Extract all lines in the data that contain the word "computer".

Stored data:
========================

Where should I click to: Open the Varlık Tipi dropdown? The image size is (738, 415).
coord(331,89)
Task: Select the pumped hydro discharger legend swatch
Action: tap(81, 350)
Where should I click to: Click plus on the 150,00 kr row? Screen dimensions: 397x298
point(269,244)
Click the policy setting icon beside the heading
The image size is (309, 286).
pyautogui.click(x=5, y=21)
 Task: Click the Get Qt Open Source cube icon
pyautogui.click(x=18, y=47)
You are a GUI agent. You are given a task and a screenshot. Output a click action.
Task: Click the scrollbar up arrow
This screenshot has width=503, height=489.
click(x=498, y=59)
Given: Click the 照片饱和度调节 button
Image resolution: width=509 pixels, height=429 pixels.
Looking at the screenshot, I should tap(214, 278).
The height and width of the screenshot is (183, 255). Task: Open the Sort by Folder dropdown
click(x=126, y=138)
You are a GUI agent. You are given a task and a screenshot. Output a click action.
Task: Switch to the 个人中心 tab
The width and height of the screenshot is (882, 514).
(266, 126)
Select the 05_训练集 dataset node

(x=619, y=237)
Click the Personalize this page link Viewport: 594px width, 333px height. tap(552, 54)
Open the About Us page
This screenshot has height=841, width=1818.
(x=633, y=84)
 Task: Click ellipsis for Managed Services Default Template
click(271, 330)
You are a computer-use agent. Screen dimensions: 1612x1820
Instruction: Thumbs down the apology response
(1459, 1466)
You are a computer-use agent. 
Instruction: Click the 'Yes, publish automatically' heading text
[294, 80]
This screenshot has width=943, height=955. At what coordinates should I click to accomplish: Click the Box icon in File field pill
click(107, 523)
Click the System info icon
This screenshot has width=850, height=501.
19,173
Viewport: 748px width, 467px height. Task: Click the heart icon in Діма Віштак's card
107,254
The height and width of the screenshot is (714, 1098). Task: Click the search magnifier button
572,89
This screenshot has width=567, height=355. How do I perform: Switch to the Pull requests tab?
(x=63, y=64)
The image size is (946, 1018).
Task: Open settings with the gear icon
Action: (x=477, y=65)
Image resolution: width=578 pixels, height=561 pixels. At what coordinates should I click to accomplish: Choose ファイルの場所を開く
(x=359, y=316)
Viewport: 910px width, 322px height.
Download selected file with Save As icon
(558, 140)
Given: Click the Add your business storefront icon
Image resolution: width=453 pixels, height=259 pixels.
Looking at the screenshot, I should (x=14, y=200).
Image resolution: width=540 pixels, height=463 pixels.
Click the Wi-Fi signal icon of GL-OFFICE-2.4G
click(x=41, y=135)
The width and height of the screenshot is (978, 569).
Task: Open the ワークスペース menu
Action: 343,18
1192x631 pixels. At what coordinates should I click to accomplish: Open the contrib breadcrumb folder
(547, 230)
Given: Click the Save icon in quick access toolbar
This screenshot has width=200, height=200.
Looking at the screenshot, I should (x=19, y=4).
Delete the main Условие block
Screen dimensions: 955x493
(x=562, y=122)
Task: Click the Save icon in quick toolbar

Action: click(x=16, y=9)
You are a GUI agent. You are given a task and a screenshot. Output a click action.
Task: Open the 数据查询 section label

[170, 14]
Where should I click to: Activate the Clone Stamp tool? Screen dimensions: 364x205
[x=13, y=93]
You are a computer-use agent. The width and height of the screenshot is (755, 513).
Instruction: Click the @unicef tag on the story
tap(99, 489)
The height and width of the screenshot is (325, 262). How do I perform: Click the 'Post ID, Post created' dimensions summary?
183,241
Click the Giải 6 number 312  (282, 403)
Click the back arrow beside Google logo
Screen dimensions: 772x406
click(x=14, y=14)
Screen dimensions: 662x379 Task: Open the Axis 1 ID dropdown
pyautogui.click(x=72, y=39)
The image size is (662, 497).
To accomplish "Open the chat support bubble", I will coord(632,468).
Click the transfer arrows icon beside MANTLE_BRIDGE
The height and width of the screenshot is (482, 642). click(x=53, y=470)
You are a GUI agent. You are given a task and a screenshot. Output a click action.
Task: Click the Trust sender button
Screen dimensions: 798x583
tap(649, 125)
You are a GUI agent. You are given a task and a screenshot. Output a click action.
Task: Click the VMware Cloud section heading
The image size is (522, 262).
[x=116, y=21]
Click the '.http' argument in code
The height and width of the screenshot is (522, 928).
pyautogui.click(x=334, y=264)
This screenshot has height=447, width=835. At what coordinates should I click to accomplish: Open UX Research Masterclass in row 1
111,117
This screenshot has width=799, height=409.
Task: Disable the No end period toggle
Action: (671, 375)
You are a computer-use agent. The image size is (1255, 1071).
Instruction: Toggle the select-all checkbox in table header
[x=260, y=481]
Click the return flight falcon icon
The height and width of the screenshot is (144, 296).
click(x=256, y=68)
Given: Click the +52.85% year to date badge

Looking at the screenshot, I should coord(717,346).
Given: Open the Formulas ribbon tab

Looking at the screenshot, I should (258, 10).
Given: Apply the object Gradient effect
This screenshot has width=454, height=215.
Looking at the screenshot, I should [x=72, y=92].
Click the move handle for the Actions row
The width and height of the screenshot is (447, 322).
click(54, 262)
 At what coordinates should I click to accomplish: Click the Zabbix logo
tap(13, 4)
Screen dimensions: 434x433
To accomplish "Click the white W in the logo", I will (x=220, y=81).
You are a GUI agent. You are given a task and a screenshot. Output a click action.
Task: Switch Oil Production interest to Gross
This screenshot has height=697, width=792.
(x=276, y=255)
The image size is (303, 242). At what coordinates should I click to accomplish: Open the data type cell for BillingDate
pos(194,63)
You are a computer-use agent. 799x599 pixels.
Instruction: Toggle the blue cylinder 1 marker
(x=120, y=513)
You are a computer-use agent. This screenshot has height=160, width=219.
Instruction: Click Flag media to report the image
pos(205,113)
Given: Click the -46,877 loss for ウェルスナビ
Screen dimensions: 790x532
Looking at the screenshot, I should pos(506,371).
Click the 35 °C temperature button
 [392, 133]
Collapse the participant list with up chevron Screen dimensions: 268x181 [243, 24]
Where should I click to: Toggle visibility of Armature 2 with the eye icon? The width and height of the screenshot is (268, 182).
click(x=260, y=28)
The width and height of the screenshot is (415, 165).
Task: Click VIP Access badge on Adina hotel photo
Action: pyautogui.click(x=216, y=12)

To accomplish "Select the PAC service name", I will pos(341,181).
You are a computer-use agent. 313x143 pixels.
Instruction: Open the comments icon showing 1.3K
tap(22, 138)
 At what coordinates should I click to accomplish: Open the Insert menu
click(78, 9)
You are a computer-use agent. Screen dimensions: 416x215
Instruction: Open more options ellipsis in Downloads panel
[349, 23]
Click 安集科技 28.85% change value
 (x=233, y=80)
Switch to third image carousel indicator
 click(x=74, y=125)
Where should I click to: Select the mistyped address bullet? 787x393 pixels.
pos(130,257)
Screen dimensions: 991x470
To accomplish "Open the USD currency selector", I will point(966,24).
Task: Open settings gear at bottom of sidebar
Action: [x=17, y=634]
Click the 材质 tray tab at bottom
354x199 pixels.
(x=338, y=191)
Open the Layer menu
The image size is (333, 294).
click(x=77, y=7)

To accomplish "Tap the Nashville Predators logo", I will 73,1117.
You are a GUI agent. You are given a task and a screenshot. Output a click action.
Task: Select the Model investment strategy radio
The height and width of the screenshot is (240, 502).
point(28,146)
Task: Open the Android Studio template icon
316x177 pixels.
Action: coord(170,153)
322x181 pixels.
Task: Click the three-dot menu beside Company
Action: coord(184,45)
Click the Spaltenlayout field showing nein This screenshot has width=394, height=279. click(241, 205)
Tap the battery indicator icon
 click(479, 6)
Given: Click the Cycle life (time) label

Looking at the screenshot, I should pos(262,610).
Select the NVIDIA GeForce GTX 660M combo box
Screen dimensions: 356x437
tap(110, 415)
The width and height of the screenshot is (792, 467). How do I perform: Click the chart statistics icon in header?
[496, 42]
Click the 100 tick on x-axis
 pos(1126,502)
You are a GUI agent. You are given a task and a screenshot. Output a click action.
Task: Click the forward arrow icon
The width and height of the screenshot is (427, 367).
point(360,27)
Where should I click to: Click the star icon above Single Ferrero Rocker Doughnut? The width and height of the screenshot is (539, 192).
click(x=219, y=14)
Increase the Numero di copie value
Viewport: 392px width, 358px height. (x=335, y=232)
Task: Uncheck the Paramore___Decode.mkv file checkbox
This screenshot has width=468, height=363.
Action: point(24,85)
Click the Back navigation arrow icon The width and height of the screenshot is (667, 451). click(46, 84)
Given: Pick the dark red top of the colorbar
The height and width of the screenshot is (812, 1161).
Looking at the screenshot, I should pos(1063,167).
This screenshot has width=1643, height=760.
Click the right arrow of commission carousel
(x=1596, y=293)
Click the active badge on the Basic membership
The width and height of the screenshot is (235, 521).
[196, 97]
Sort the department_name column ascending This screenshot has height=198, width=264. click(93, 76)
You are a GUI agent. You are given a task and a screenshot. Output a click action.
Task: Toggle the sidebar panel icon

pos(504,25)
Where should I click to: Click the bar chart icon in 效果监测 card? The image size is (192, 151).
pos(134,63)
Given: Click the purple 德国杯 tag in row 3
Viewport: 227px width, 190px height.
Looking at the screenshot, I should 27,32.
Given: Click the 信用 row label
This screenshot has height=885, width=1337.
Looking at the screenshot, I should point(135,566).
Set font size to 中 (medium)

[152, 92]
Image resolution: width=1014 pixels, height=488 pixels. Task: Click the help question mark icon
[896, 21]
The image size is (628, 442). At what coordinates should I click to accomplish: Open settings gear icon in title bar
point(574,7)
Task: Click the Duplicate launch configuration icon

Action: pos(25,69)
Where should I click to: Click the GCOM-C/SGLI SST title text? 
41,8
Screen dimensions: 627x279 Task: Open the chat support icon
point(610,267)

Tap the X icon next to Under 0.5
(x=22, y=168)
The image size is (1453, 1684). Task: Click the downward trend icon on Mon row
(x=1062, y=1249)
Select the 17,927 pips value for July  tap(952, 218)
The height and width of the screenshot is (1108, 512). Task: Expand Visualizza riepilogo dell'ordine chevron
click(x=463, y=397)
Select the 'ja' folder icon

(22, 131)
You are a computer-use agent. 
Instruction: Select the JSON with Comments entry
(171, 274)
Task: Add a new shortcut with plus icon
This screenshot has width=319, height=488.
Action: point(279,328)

========================

> [RESPONSE TO THE EXERCISE]:
You are a computer-use agent. Screen dimensions: 1612x1820
You are a computer-use agent. 
You are a computer-use agent. The width and height of the screenshot is (755, 513).
You are a computer-use agent. The image size is (1255, 1071).
You are a computer-use agent. 799x599 pixels.
You are a computer-use agent. This screenshot has height=160, width=219.
You are a computer-use agent. 313x143 pixels.
You are a computer-use agent. Screen dimensions: 416x215
You are a computer-use agent. 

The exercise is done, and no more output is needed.